▶ [ABOUT THIS TASK]:
From the records below, output exactly the lines running from the line containing "The height and width of the screenshot is (834, 1080)." through the line containing "Given: Click the Cancel X icon in formula bar", and no others.

▶ [RECORDS SUPPLIED]:
====

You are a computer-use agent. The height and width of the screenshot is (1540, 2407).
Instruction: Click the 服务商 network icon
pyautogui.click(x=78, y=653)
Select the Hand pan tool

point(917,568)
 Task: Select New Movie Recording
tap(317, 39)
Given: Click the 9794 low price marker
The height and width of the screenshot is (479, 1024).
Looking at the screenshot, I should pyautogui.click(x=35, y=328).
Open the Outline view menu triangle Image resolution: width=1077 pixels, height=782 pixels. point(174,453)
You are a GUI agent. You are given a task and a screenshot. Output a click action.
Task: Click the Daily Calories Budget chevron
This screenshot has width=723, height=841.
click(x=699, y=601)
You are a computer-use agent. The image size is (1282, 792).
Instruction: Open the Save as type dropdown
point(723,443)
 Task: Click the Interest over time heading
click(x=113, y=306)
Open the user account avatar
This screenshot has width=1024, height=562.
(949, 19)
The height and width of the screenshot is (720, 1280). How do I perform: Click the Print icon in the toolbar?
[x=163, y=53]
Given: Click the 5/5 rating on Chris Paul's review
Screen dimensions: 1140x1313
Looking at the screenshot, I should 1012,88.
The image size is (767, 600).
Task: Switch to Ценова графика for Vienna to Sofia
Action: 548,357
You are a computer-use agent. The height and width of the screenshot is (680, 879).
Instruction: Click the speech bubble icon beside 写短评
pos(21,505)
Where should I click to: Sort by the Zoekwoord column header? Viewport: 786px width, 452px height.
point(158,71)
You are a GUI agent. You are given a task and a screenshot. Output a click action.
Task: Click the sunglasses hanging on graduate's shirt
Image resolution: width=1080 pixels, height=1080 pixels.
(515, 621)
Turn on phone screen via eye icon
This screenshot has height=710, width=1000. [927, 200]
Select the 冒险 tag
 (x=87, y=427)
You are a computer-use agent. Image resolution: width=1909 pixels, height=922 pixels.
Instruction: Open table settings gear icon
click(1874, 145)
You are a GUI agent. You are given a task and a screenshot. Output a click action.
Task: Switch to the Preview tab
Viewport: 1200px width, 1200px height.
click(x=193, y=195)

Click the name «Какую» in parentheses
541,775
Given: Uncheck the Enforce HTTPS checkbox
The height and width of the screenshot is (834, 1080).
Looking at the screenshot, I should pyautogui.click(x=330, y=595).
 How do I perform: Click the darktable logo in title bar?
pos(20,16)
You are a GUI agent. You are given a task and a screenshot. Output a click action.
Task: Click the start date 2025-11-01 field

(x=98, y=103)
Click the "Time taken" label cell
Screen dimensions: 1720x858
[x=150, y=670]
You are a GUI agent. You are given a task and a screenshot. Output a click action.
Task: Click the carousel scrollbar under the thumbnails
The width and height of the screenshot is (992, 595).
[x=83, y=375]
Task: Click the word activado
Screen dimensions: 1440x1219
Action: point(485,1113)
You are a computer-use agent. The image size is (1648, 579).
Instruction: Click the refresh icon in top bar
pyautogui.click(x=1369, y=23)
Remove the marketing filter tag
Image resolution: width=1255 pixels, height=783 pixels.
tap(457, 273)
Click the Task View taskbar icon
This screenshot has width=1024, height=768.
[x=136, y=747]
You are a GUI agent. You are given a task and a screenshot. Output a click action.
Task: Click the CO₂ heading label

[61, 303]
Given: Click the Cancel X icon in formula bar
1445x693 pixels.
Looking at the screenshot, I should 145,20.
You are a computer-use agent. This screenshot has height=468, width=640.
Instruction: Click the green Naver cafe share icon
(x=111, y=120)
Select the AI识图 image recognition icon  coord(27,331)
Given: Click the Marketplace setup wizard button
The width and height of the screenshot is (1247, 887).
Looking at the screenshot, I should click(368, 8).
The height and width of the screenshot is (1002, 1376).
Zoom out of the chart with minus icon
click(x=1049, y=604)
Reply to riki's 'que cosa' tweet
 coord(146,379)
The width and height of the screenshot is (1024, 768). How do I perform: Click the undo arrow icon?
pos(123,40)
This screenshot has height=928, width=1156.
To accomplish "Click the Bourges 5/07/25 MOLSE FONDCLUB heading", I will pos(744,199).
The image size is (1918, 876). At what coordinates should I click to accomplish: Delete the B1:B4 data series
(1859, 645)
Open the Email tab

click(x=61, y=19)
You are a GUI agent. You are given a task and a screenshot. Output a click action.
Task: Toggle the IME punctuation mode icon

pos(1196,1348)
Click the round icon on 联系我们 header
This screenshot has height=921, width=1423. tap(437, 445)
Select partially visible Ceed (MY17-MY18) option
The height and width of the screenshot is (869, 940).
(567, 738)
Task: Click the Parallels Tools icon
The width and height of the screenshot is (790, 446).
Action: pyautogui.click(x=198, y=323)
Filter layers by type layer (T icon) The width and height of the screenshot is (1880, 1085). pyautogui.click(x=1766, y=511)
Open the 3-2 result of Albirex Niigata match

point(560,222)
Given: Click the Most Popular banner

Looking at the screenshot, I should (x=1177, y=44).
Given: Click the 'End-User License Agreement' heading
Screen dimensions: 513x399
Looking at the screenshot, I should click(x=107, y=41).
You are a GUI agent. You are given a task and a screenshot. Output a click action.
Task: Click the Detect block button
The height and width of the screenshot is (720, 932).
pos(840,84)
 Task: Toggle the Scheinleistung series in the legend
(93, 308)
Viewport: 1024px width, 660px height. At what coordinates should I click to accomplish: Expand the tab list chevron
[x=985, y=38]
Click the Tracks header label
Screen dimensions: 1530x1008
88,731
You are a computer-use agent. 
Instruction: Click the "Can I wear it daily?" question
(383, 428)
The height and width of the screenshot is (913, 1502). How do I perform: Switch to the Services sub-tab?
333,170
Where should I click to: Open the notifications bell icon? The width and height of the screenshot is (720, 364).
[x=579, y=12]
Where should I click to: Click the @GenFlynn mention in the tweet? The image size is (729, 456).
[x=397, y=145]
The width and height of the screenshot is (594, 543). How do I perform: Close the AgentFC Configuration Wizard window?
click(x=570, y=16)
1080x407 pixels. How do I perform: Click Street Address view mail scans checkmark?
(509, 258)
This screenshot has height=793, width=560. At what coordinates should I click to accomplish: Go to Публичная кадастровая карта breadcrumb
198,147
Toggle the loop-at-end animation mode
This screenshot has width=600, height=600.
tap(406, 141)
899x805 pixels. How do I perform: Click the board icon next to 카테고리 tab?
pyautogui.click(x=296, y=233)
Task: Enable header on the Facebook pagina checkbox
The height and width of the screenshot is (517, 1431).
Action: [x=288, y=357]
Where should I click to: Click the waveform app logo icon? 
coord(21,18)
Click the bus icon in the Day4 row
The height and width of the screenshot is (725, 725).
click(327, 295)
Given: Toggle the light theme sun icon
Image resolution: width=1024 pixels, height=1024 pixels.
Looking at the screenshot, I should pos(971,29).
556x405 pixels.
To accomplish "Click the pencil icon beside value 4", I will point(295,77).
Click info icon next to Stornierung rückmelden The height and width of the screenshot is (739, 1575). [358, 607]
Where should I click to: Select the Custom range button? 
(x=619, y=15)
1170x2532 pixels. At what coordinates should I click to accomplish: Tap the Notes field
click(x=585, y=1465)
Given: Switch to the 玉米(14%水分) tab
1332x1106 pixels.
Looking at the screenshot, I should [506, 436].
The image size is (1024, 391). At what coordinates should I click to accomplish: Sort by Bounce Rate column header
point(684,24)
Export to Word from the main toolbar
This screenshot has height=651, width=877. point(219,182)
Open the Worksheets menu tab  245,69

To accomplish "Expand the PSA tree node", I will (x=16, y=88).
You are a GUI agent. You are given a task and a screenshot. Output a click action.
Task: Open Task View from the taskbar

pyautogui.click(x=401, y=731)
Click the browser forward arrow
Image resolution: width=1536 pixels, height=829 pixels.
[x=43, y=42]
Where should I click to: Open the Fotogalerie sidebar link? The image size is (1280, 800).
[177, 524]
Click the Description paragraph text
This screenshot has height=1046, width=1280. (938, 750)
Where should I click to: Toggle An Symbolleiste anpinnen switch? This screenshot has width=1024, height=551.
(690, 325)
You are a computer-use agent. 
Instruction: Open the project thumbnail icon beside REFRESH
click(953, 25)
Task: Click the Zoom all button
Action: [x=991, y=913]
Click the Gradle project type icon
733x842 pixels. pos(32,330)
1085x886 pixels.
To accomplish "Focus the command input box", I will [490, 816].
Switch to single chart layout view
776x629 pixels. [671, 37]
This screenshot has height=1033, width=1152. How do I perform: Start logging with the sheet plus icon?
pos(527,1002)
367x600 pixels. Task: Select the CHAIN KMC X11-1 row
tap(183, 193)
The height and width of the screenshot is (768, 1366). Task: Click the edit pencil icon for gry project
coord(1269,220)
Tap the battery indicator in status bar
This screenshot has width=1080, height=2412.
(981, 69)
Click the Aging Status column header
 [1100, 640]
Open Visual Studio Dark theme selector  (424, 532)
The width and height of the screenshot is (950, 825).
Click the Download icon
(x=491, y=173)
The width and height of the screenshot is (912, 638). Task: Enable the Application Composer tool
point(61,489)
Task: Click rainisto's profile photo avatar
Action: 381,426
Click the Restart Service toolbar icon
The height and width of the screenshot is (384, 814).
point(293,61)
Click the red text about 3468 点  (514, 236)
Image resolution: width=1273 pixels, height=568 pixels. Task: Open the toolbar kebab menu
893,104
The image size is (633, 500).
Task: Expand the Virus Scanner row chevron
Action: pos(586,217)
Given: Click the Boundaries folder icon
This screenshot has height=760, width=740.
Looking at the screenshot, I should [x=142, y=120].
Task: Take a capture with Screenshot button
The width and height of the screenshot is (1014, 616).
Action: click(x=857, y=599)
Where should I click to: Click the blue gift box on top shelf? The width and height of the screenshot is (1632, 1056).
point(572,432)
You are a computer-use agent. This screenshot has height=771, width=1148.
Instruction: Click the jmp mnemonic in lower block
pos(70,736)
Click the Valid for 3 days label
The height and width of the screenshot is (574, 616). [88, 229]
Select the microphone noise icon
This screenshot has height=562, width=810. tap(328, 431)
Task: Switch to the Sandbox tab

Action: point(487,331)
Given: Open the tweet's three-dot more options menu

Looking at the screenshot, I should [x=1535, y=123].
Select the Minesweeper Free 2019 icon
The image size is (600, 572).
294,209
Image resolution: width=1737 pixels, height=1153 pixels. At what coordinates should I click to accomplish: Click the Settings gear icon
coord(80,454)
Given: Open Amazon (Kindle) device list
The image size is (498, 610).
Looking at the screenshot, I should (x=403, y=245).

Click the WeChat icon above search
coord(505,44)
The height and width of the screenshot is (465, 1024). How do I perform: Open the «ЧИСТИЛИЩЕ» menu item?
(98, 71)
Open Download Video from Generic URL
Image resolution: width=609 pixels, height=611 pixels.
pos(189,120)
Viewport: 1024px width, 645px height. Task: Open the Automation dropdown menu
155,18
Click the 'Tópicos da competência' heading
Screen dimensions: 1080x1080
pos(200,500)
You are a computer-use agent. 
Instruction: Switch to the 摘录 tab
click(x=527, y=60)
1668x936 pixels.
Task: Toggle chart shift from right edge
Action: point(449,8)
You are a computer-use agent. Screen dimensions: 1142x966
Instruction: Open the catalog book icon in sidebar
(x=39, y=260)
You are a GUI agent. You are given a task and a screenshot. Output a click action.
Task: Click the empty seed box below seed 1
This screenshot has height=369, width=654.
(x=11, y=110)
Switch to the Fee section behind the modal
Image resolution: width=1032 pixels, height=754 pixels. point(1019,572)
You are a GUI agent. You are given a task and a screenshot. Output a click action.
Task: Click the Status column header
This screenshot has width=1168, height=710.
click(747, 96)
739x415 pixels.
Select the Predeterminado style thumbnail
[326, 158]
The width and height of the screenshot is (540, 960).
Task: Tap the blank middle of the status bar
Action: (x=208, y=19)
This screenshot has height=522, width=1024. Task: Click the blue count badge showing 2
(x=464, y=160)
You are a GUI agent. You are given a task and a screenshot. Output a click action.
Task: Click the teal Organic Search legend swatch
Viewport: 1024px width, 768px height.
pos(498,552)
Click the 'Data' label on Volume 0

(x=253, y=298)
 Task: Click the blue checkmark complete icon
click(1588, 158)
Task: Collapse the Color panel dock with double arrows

====

▶ [WRITTEN REPLY]:
The height and width of the screenshot is (834, 1080).
Looking at the screenshot, I should pyautogui.click(x=330, y=595).
 How do I perform: Click the darktable logo in title bar?
pos(20,16)
You are a GUI agent. You are given a task and a screenshot. Output a click action.
Task: Click the start date 2025-11-01 field

(x=98, y=103)
Click the "Time taken" label cell
Screen dimensions: 1720x858
[x=150, y=670]
You are a GUI agent. You are given a task and a screenshot. Output a click action.
Task: Click the carousel scrollbar under the thumbnails
The width and height of the screenshot is (992, 595).
[x=83, y=375]
Task: Click the word activado
Screen dimensions: 1440x1219
Action: point(485,1113)
You are a computer-use agent. The image size is (1648, 579).
Instruction: Click the refresh icon in top bar
pyautogui.click(x=1369, y=23)
Remove the marketing filter tag
Image resolution: width=1255 pixels, height=783 pixels.
tap(457, 273)
Click the Task View taskbar icon
This screenshot has width=1024, height=768.
[x=136, y=747]
You are a GUI agent. You are given a task and a screenshot. Output a click action.
Task: Click the CO₂ heading label

[61, 303]
Given: Click the Cancel X icon in formula bar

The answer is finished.